Direction — Please reproduce exactly the stretch of lines from the line containing "Screen dimensions: 441x284" through the line containing "Action: click(21, 211)".

Records for the task —

::::::

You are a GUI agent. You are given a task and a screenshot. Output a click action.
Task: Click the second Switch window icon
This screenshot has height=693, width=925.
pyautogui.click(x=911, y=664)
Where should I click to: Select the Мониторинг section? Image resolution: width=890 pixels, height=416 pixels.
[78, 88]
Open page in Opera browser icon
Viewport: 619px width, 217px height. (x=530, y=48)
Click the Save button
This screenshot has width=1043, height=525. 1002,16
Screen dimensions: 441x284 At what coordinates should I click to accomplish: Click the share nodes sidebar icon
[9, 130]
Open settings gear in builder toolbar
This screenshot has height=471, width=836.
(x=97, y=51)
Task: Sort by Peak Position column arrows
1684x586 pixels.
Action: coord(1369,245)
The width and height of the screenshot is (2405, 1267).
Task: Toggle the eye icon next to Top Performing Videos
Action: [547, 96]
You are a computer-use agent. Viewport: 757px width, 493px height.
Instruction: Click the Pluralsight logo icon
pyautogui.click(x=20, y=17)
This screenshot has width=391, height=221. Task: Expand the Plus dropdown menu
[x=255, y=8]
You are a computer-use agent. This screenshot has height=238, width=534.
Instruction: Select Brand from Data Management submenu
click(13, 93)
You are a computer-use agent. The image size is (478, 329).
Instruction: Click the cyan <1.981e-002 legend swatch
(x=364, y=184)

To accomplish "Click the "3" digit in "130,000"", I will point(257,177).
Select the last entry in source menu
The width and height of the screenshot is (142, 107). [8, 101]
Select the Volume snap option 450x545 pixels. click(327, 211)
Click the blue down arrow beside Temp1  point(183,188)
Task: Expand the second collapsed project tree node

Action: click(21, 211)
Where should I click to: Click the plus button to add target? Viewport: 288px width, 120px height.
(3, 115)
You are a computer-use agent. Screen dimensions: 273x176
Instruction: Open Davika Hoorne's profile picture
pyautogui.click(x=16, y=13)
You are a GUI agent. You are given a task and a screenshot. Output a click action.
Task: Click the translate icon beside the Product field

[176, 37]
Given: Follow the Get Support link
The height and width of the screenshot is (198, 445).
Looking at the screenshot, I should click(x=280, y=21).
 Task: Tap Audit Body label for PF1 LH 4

::::::

Exercise output —
Screen dimensions: 441x284 At what coordinates should I click to accomplish: Click the share nodes sidebar icon
[9, 130]
Open settings gear in builder toolbar
This screenshot has height=471, width=836.
(x=97, y=51)
Task: Sort by Peak Position column arrows
1684x586 pixels.
Action: coord(1369,245)
The width and height of the screenshot is (2405, 1267).
Task: Toggle the eye icon next to Top Performing Videos
Action: [547, 96]
You are a computer-use agent. Viewport: 757px width, 493px height.
Instruction: Click the Pluralsight logo icon
pyautogui.click(x=20, y=17)
This screenshot has width=391, height=221. Task: Expand the Plus dropdown menu
[x=255, y=8]
You are a computer-use agent. This screenshot has height=238, width=534.
Instruction: Select Brand from Data Management submenu
click(13, 93)
You are a computer-use agent. The image size is (478, 329).
Instruction: Click the cyan <1.981e-002 legend swatch
(x=364, y=184)

To accomplish "Click the "3" digit in "130,000"", I will point(257,177).
Select the last entry in source menu
The width and height of the screenshot is (142, 107). [8, 101]
Select the Volume snap option 450x545 pixels. click(327, 211)
Click the blue down arrow beside Temp1  point(183,188)
Task: Expand the second collapsed project tree node

Action: click(21, 211)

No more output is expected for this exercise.